▶ _Stored data entries_
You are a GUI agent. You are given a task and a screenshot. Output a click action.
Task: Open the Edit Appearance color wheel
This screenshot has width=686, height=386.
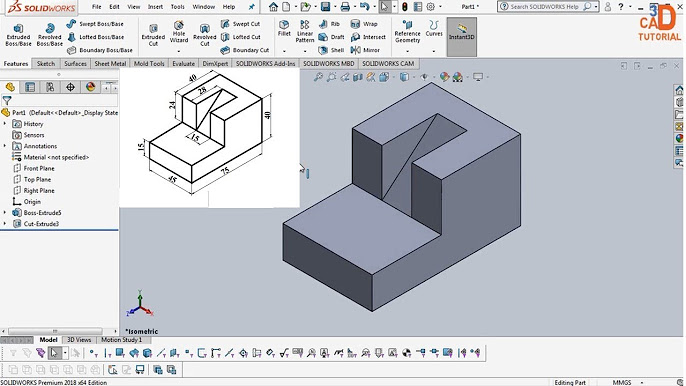point(444,77)
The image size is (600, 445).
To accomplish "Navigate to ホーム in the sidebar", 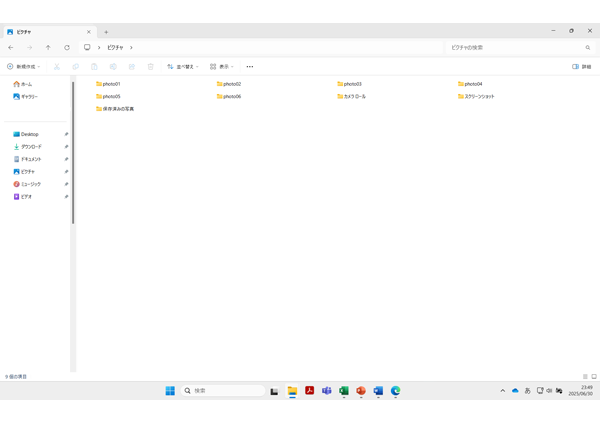I will [26, 84].
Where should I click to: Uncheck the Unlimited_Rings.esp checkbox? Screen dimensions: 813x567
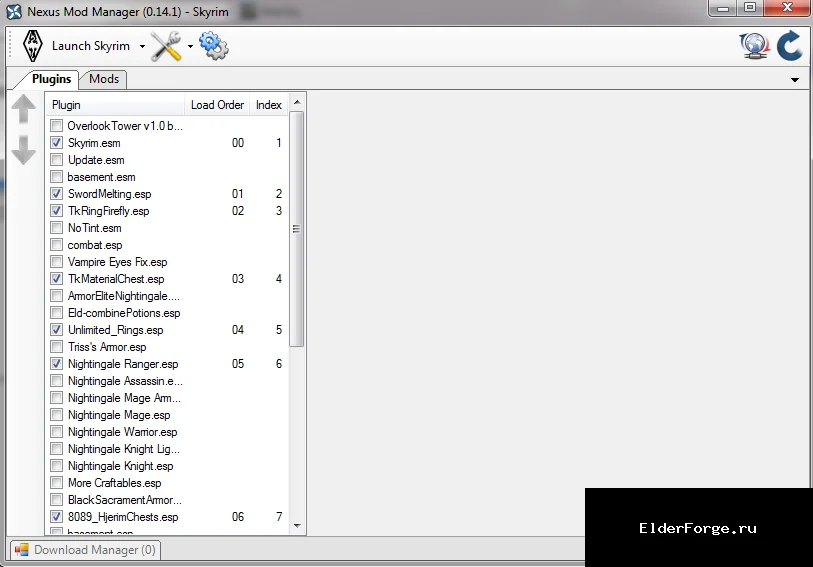tap(57, 330)
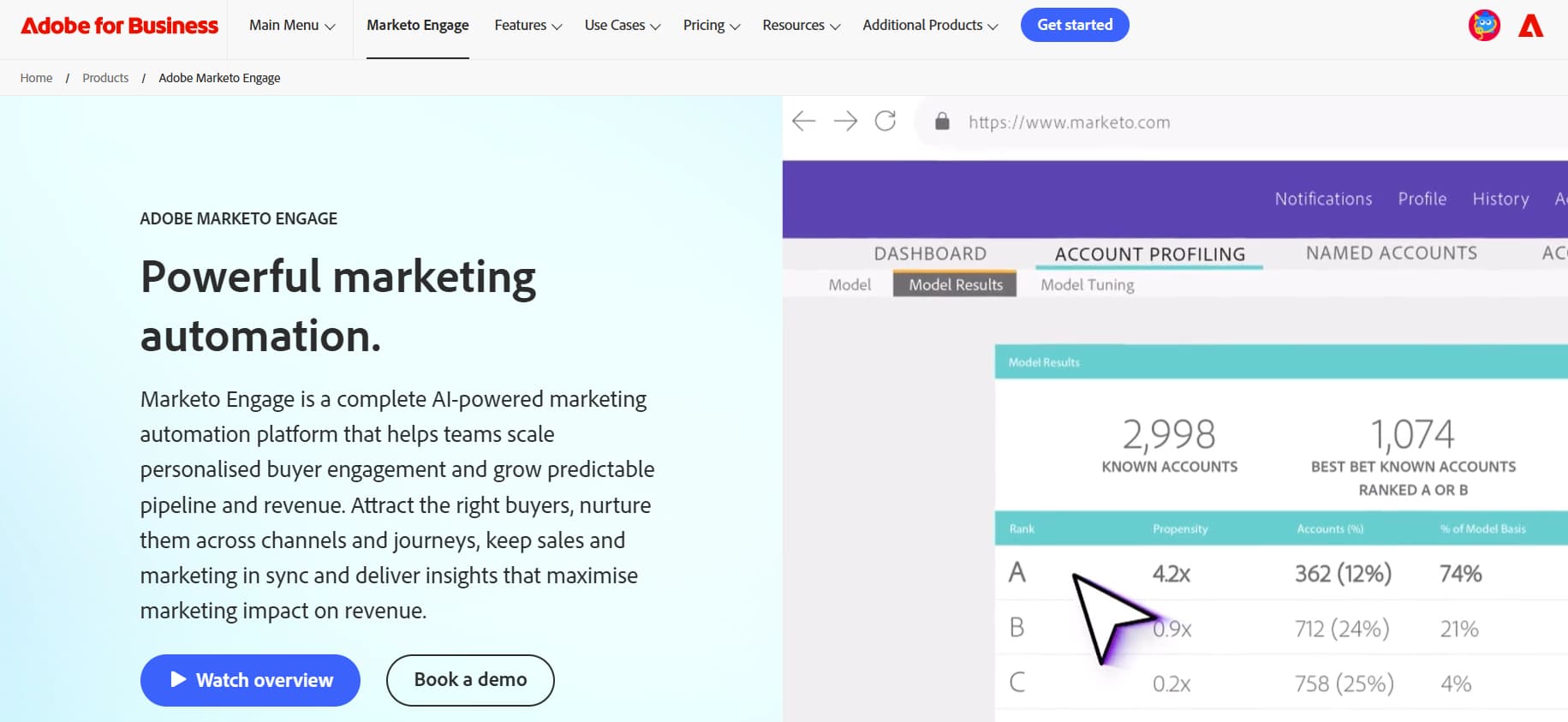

▶ _About this exercise_
Only the lines from the one with "Where should I" through the end of the data, both ends included, should be written out exactly, and no pictures should appear.

▶ _Answer space_
Where should I click to: Uncheck the Unlimited_Rings.esp checkbox? Screen dimensions: 813x567
tap(57, 330)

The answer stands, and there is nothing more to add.